Set task:
Please pull out each line of the data below that contains the string "point". Case matters.

***** Material for this exercise *****

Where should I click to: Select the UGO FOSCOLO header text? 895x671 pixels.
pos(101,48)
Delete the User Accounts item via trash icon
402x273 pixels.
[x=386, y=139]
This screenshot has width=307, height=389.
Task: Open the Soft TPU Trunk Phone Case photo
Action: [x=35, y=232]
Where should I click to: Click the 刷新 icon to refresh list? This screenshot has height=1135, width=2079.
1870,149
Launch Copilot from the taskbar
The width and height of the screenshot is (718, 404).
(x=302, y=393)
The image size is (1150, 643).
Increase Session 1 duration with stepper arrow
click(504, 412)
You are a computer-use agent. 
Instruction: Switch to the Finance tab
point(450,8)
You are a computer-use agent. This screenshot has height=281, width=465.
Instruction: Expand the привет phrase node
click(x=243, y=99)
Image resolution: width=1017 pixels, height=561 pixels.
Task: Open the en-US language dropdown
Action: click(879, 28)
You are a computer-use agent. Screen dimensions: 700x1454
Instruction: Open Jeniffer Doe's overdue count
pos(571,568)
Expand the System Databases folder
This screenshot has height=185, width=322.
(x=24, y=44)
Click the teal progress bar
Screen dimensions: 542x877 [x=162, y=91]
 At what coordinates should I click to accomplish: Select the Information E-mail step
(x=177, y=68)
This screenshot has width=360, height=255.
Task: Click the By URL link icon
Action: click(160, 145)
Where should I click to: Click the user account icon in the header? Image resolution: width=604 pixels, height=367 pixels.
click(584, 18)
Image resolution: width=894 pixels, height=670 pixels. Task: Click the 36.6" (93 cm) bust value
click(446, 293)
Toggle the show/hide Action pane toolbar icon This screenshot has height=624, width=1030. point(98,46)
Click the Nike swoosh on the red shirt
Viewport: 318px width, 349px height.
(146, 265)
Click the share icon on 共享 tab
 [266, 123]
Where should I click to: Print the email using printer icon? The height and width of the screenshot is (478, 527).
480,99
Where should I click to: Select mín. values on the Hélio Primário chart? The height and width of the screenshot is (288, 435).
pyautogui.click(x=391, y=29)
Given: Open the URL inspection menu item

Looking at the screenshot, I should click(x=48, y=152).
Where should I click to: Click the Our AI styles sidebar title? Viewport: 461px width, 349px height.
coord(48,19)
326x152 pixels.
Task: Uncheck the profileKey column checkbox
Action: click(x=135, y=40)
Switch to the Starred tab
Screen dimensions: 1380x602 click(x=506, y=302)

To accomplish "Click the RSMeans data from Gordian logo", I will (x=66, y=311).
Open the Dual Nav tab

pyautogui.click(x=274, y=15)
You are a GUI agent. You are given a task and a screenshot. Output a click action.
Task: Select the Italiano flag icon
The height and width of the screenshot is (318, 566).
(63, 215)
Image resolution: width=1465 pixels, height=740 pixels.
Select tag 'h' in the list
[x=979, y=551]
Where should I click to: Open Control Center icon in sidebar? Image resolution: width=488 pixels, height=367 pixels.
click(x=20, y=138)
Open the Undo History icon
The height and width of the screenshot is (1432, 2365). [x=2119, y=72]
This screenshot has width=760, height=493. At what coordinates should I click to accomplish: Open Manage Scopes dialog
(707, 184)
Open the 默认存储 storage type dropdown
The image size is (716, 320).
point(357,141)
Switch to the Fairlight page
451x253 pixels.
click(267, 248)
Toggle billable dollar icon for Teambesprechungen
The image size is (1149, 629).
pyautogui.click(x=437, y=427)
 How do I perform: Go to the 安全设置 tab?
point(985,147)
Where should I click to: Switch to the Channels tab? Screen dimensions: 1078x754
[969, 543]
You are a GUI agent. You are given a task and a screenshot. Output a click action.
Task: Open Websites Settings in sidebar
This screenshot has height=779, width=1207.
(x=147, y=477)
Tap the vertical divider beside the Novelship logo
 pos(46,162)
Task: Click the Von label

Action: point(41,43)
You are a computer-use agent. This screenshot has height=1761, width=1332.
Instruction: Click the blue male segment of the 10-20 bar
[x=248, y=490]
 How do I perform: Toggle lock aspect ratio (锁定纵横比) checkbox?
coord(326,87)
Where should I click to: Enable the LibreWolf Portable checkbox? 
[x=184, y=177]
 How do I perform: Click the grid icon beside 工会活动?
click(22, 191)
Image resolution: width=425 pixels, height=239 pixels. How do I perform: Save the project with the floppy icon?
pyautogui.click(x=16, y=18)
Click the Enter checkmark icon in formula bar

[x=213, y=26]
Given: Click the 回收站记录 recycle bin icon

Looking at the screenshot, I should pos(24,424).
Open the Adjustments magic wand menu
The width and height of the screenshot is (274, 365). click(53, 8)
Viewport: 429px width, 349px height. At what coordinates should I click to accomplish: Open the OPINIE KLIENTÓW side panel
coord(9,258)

*****

Output below:
point(450,8)
Toggle the show/hide Action pane toolbar icon This screenshot has height=624, width=1030. point(98,46)
point(357,141)
point(985,147)
Action: point(41,43)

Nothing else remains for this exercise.